THE THEATRES OF THE WAR'S CAMPAIGNS
By F. H. SIMONDS
MAIN MILITARY FEATURES
The purpose of this review is to summarize briefly the main military phases of the first year and a half of the Great War. To do this it is perhaps simplest to accept the unity supplied by the three major campaigns of the Central Powers, that of Germany against France, that of Austria and Germany against Russia, and that of Germany, Austria, and Bulgaria against Serbia.
There is no intention of discussing here any ethical or political considerations. Certain historical details are, however, of real interest and value. Thus it is worth while to recall that the present conflict differs little, if at all, from the earlier coalition wars of Europe, in which one nation, numerically weaker, has sought to impose its will upon a group of nations collectively larger, richer, and potentially capable of employing greater numbers of men. In a word, the present war is a pretty accurate repetition of the wars of Louis XIV and Napoleon I, with Germany playing the French rôle.
Now in such struggles it had always been true, and German writers, notably Bernhardi, insisted it would be true of any future war, that the single chance for a decisive victory for the smaller nation lay in crushing the several foes before they were able to get their collective strength in the field, while the superior preparedness, training, general military efficiency of the smaller nation still enabled it to put the superior numbers at the decisive point at the crucial moment.
This whole conception is made perfectly clear by a glance at the familiar and classic parallel of the Napoleonic wars. In 1805 Napoleon, facing a European coalition, which included Russia, Great Britain, and Austria, and was bound to enlist Prussia ultimately, quite as the present anti-German group enlisted Italy, had to solve the same military problem.

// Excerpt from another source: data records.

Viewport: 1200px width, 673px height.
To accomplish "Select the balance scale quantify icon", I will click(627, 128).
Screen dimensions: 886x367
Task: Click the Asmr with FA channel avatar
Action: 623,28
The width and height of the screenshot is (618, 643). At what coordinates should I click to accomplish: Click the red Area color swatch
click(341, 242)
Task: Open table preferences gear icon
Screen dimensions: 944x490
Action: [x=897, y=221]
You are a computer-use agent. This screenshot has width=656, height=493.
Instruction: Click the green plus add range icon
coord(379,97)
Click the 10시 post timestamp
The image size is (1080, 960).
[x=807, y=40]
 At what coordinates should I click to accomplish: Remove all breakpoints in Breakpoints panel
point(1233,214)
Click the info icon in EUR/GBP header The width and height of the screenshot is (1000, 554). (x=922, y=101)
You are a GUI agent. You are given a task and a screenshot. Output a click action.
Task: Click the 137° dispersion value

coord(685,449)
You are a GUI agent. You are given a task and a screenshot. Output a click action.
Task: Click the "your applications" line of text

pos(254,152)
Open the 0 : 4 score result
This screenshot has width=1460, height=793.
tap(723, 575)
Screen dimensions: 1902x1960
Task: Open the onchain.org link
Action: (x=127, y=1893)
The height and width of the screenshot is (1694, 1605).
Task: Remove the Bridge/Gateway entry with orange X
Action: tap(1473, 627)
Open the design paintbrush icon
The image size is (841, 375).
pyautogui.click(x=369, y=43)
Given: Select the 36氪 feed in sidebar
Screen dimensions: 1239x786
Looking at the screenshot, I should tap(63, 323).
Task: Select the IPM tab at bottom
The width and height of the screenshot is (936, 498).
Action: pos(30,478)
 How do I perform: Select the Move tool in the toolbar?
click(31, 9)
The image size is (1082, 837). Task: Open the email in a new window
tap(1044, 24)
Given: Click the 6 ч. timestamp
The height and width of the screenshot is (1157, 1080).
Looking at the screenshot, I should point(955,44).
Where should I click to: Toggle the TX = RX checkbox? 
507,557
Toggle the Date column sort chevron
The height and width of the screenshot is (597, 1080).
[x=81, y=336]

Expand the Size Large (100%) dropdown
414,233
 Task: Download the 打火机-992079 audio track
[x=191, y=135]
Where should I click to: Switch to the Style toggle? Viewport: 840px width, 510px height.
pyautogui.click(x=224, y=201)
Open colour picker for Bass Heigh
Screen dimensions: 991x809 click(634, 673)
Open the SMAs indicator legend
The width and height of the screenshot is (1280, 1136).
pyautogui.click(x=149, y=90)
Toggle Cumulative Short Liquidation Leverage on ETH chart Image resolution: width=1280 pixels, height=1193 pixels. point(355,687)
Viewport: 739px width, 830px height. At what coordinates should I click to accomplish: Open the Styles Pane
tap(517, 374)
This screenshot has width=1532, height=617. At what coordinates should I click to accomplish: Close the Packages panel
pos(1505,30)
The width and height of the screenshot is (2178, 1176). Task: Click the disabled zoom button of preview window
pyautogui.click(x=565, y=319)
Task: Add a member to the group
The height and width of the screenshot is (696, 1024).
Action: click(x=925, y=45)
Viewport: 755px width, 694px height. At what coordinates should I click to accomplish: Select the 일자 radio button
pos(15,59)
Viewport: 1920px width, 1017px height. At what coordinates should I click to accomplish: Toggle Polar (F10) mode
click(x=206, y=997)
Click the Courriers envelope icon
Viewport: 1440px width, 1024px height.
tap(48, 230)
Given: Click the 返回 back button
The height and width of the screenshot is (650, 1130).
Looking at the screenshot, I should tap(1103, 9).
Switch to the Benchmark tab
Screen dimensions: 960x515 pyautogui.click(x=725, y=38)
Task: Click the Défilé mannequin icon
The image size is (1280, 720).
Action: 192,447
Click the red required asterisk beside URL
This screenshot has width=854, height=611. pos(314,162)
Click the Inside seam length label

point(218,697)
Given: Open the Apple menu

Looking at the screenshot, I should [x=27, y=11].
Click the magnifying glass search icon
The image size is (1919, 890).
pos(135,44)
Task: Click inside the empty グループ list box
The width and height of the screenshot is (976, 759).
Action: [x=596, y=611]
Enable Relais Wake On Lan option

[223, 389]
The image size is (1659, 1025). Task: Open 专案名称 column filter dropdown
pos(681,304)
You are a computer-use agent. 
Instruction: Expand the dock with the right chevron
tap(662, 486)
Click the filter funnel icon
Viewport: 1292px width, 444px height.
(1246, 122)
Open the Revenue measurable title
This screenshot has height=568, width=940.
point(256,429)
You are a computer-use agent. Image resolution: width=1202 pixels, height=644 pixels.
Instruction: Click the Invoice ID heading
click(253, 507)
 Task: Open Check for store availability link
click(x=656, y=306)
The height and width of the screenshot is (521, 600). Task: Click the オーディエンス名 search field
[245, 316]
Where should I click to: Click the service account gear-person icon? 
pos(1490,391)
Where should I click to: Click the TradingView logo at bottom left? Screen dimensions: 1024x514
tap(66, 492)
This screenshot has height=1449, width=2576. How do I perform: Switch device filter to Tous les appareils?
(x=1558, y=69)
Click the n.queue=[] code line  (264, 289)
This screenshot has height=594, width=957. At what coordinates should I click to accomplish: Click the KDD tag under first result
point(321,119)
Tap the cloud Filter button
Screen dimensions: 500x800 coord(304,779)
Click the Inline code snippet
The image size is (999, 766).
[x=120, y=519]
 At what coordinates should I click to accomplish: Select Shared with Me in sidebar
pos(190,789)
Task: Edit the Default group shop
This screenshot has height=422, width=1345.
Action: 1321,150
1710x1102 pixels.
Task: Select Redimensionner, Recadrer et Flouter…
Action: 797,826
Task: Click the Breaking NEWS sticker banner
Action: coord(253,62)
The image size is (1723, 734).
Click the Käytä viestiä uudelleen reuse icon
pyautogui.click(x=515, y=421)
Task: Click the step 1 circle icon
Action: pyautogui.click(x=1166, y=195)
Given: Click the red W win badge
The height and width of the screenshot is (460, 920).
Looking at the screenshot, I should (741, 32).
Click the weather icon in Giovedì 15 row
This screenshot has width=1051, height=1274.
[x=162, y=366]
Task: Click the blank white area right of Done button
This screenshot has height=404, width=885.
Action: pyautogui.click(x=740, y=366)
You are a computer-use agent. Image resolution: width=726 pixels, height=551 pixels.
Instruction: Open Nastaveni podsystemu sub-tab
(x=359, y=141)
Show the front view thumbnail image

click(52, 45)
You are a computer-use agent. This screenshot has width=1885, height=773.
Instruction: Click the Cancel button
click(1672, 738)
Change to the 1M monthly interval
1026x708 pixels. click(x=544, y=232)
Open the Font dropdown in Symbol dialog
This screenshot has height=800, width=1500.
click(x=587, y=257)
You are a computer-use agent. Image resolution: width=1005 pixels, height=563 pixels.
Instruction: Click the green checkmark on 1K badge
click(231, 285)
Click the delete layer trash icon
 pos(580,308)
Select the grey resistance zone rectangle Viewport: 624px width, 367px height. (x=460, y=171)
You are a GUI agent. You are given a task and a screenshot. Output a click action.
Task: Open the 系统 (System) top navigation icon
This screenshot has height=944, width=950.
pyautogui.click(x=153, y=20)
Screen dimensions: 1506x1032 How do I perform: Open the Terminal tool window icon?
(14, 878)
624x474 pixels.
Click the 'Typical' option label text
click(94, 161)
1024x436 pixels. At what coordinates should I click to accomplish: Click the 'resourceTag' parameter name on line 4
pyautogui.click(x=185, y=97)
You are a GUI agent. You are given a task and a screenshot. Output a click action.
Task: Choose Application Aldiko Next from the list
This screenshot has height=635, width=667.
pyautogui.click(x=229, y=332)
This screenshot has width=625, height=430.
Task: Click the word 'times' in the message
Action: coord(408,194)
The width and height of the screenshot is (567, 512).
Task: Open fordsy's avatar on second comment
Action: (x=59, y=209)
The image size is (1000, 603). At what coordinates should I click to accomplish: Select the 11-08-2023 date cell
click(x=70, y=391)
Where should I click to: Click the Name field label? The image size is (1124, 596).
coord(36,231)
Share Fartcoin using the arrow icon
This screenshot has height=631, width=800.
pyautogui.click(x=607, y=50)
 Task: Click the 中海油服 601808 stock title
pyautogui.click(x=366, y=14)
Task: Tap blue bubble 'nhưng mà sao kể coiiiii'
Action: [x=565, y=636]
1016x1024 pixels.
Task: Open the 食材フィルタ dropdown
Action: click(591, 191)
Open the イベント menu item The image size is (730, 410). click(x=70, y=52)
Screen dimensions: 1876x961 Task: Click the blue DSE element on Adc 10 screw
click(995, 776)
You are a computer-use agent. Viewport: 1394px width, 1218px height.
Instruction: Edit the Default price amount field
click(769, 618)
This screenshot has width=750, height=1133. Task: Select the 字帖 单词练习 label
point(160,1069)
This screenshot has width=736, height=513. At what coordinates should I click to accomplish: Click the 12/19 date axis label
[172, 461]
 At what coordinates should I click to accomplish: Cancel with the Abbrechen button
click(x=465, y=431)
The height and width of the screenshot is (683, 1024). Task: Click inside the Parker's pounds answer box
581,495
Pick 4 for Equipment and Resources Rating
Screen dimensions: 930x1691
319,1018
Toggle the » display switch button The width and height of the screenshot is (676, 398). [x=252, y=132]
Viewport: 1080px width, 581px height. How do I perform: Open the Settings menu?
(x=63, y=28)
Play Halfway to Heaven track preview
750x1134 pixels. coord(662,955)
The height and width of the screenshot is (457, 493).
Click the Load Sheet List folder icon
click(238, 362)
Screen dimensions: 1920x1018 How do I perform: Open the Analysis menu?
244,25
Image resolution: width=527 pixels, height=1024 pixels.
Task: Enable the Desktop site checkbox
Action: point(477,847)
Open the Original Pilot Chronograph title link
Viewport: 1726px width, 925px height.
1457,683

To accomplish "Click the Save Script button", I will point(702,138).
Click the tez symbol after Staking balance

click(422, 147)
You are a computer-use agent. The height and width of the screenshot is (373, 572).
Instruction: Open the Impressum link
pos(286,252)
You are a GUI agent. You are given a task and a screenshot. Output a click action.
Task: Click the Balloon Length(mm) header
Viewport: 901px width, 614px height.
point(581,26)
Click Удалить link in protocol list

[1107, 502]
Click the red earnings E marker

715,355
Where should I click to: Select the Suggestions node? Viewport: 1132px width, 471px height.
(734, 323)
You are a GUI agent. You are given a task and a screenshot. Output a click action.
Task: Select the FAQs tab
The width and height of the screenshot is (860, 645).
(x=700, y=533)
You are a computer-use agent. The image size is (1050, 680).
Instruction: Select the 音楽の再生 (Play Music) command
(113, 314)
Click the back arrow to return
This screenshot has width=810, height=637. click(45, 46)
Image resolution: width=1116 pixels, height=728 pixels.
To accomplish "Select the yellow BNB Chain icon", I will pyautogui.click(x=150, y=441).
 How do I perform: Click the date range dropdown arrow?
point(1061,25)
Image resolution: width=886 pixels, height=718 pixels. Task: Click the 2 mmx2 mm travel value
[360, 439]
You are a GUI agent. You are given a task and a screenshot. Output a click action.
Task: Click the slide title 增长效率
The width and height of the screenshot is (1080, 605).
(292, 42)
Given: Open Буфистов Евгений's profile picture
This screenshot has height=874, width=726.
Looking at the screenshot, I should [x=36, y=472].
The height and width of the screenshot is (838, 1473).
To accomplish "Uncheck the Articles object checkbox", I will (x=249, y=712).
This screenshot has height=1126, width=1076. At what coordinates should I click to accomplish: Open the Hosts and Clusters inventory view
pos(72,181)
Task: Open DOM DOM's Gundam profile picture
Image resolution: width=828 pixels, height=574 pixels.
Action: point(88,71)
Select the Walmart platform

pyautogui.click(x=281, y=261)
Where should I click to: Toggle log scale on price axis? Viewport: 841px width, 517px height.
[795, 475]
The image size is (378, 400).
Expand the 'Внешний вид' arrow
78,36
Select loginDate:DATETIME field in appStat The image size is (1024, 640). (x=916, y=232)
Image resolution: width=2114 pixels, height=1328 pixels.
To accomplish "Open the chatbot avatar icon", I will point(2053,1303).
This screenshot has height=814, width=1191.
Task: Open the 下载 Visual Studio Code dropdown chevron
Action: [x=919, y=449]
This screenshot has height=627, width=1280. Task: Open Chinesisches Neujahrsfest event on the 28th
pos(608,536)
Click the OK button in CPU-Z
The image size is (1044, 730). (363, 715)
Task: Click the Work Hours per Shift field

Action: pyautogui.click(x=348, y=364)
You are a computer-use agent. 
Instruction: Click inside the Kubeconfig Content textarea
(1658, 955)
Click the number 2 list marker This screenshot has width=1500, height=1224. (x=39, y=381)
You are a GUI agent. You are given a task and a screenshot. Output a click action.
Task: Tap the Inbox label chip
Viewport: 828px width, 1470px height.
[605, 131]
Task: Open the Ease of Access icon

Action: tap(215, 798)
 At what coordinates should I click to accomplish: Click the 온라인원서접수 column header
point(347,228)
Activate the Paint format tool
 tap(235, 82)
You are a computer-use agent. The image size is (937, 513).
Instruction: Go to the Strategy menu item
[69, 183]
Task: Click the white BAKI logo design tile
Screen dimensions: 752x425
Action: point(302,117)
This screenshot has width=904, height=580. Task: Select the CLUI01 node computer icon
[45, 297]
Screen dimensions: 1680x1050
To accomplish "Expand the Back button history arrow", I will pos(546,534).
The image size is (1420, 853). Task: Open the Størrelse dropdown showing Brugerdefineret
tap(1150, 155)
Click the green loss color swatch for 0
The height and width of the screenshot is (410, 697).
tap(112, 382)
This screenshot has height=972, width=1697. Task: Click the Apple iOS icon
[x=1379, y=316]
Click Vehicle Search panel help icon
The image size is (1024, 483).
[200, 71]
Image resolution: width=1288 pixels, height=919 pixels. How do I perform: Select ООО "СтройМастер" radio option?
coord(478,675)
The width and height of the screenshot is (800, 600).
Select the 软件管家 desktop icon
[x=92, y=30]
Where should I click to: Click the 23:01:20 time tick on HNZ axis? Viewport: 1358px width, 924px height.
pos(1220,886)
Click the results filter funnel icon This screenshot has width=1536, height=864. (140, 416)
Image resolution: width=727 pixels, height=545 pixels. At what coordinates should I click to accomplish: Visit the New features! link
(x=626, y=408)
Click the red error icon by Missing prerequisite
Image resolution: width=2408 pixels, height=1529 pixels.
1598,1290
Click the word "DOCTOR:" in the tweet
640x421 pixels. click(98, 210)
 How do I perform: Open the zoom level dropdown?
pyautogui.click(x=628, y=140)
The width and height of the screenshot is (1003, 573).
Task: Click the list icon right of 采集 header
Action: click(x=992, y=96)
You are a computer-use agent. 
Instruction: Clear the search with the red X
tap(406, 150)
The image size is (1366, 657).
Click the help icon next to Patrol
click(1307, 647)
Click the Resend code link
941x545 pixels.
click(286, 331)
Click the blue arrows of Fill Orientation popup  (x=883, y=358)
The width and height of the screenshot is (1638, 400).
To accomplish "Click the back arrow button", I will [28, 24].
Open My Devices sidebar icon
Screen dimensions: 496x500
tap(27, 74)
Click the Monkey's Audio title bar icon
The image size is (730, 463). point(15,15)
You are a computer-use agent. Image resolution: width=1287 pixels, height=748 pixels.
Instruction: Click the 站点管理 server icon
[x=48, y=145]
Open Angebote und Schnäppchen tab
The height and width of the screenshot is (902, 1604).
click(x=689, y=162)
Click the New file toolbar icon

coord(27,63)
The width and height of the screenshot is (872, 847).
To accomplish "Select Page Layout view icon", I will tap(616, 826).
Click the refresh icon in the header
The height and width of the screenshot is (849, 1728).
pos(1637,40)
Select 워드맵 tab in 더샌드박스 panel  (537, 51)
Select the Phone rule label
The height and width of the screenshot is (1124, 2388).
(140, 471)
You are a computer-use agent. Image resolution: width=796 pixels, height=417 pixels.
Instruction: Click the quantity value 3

Consider what he did. Breaking his camp at Boulogne, which he left in September, 1805, he sent his Grand Army into southern Germany and against Ulm. On October 20 he captured Mack's army at Ulm. On December 2 he routed the Austrian and Russian armies at Austerlitz, and on December 26 there was signed the Treaty of Pressburg, which eliminated Austria from the war. Prussia now intervening, he destroyed the Prussian armies at Jena and Auerstädt on October 14, 1806. In June, 1807, he completed his task by defeating the Russians at Friedland. The Peace of Tilsit, which followed immediately, removed Russia and Prussia from the fighting line, as Austria had already been removed. Between the capitulation of Ulm and the victory of Friedland there intervened nineteen months. More than eighteen have now passed since the fall of Liege in the present war.
The Peace of Tilsit made Napoleon the master of Europe with only Great Britain left in the field against him. The subsequent military and political history which led to Napoleon's downfall has no pertinence in the present discussion. What it is essential to recognize is that the German high command in August, 1914, approached a Napoleonic problem in the Napoleonic fashion.
In German quarters there had been before the war, and there has been since, a debate as to the comparative advantage of making the first campaign against France or against Russia. The fact that the attack on France failed has doubtless contributed to strengthen the case of those who held the view of the elder Moltke and advocated an eastern offensive. But this is merely an academic discussion. What is of interest to us now is to recognize that Germany did decide to attack France, that she did direct against the republic the first and necessarily the greatest blow she could deliver. It was not until April, 1915, that she actually undertook an attack upon Russia, and then the prospect of a decisive victory, on the Napoleonic order, had practically disappeared.
THE ATTACK UPON FRANCE
Turning now to the first campaign, the attack upon France, it is to be recognized at the outset that the German purpose was to dispose of France in the military sense for the period of the war by a campaign that should repeat the success of 1870. It was essential that this victory should be achieved before France could profit by Russian activity in the east and before Great Britain could render material military assistance to her French ally. It was equally essential that the blow should be so swift and heavy that it would crush the French before they could equip and organize their great reserves, for whom, thanks to legislative folly and pacifist agitation, there was lacking equipment and arms.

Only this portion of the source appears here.